(Data excerpts)
====

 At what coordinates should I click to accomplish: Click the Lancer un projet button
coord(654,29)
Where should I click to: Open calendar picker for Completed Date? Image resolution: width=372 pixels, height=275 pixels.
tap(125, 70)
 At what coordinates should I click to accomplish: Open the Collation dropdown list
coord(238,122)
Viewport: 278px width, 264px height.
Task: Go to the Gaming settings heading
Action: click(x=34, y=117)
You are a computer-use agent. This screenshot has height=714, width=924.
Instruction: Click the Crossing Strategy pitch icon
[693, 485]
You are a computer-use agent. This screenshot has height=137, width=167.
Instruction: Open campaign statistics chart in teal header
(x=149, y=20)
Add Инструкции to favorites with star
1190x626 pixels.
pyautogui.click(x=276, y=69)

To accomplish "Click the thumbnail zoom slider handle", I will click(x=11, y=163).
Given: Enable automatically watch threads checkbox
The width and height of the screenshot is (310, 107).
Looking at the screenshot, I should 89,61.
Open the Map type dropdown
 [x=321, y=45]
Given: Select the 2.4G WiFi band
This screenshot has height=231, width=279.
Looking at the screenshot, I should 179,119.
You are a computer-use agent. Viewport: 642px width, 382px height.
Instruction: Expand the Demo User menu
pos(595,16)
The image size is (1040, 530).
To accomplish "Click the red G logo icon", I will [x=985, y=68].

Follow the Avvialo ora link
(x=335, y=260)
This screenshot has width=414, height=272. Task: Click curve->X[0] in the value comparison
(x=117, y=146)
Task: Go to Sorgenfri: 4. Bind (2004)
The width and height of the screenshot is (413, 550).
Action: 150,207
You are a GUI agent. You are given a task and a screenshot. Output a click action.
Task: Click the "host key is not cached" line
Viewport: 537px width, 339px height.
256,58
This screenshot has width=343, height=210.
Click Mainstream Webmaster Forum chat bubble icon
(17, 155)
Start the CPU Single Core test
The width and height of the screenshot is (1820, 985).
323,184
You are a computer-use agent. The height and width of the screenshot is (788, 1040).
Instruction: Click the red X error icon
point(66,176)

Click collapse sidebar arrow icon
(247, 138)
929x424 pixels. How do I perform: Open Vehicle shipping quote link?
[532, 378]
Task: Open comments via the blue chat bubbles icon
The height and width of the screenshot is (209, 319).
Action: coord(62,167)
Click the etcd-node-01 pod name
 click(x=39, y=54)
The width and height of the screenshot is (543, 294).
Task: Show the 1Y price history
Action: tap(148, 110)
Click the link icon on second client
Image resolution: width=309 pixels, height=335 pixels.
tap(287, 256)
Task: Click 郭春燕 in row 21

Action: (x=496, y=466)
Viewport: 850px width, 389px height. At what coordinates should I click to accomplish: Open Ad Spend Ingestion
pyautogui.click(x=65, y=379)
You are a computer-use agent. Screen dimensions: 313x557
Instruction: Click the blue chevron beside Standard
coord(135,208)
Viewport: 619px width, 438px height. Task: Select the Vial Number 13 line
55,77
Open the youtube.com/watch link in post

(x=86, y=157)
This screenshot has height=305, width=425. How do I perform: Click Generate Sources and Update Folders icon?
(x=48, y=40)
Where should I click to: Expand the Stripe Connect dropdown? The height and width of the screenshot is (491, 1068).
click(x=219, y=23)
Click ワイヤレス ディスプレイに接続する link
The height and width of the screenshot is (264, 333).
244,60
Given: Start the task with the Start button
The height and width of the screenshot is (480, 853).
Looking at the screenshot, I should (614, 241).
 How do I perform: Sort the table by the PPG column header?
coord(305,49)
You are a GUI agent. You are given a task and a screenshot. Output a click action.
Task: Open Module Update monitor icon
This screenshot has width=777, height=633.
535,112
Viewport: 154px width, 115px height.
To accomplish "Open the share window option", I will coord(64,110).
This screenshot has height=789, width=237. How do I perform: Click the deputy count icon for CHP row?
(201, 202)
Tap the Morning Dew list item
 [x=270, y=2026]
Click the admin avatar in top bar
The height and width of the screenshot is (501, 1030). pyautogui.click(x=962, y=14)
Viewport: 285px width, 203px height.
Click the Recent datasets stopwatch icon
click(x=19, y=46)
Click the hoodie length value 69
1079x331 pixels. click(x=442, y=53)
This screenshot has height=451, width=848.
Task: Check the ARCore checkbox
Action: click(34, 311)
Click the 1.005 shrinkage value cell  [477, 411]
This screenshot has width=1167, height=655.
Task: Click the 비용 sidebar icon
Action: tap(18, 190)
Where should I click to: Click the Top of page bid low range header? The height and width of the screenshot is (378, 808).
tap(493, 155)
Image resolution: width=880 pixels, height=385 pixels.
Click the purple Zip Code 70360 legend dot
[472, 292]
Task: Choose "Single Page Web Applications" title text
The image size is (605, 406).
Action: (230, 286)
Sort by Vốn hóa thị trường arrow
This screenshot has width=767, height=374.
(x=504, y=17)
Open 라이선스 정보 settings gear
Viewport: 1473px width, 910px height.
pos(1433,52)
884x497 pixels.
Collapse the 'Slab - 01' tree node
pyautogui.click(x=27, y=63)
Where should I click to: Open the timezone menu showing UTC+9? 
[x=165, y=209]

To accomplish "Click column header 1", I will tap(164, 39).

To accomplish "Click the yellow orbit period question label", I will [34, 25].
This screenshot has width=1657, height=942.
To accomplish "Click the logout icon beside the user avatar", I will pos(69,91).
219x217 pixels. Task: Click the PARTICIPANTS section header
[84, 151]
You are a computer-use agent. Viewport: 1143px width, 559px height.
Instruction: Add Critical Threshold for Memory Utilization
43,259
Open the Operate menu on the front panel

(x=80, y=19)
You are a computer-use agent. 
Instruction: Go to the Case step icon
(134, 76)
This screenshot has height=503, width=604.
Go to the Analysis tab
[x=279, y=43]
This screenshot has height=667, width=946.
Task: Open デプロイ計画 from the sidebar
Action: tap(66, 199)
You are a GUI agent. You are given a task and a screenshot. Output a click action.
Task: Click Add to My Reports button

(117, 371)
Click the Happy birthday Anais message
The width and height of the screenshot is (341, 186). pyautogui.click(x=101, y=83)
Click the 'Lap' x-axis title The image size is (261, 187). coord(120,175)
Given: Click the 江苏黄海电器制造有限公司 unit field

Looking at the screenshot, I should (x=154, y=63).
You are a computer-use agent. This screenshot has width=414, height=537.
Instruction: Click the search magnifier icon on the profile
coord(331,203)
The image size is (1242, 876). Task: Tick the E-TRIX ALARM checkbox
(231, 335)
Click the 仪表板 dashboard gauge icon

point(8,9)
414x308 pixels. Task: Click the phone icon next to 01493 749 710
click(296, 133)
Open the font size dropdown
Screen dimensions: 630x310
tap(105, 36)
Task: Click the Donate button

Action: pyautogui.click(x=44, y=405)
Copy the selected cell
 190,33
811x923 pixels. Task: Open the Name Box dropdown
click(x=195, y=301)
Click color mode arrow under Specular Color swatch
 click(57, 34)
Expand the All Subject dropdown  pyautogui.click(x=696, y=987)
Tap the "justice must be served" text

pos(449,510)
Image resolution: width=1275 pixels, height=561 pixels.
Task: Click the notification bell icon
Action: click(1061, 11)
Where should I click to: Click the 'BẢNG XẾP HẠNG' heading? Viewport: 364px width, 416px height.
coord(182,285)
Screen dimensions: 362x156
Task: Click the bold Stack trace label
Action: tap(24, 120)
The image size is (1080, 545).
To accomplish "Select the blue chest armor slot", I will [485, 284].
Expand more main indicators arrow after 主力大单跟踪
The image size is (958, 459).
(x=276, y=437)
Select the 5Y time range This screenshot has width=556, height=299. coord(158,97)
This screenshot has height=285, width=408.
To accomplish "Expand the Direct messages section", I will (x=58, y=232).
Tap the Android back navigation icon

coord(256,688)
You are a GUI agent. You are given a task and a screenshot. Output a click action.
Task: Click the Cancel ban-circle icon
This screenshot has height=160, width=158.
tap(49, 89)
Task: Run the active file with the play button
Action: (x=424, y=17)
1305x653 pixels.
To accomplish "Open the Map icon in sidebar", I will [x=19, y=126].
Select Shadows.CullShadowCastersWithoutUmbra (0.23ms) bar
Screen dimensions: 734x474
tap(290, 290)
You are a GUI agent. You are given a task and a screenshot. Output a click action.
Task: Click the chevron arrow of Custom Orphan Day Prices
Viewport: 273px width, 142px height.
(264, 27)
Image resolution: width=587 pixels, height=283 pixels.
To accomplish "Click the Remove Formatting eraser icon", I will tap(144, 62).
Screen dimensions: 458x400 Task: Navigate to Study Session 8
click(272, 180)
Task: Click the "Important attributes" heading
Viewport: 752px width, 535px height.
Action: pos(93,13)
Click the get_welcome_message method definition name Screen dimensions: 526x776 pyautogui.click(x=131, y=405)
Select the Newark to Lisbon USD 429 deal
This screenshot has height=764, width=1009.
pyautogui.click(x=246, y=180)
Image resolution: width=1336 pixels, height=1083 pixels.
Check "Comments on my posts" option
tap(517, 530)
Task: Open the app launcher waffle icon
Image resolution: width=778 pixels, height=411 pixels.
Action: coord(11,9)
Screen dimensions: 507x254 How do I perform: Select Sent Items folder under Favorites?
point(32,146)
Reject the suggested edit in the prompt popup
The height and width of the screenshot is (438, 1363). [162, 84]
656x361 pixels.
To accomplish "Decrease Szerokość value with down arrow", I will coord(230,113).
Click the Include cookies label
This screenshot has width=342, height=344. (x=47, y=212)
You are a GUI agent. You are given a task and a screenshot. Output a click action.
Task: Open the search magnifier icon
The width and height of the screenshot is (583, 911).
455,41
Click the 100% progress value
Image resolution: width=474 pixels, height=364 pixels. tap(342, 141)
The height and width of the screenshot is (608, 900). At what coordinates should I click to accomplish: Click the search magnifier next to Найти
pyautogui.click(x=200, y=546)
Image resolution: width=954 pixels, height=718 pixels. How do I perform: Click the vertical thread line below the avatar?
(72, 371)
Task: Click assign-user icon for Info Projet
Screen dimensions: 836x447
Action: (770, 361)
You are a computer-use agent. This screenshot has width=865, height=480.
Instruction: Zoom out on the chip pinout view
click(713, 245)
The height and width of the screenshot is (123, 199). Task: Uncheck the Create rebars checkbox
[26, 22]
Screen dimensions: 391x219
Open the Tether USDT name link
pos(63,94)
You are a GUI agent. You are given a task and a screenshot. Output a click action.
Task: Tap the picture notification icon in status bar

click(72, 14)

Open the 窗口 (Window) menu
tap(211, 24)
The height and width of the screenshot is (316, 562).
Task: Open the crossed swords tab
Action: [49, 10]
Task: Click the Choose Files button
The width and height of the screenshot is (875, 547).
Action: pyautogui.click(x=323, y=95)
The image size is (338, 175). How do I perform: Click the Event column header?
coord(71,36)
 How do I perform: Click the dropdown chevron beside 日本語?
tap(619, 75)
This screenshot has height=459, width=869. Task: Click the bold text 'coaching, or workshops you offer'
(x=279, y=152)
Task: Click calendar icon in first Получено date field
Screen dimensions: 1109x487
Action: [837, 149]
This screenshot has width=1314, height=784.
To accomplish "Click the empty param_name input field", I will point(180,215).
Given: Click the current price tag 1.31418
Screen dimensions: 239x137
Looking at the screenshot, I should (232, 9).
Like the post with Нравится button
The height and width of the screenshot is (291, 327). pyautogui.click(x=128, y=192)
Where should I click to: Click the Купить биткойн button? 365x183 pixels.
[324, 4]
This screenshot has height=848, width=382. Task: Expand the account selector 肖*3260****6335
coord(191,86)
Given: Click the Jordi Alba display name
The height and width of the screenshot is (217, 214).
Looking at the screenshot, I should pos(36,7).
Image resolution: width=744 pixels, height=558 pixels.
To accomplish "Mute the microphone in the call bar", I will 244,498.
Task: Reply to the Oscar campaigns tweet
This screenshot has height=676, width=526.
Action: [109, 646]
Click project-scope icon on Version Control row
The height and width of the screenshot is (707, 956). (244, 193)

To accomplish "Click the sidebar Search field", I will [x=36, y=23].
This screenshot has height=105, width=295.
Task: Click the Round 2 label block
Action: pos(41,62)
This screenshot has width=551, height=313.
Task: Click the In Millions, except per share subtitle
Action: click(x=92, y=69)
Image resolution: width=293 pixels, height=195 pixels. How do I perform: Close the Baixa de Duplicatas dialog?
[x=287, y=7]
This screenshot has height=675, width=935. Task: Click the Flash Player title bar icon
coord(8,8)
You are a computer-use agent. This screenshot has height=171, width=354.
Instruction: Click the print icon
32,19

====

_DIRECTIONS_. What you give back should be exactly the lines of the data above from the line with "Click the get_welcome_message" through the line with "Image resolution: width=1336", both of those included, and nothing more.

_SOLUTION FOR THIS TASK_.
Click the get_welcome_message method definition name Screen dimensions: 526x776 pyautogui.click(x=131, y=405)
Select the Newark to Lisbon USD 429 deal
This screenshot has height=764, width=1009.
pyautogui.click(x=246, y=180)
Image resolution: width=1336 pixels, height=1083 pixels.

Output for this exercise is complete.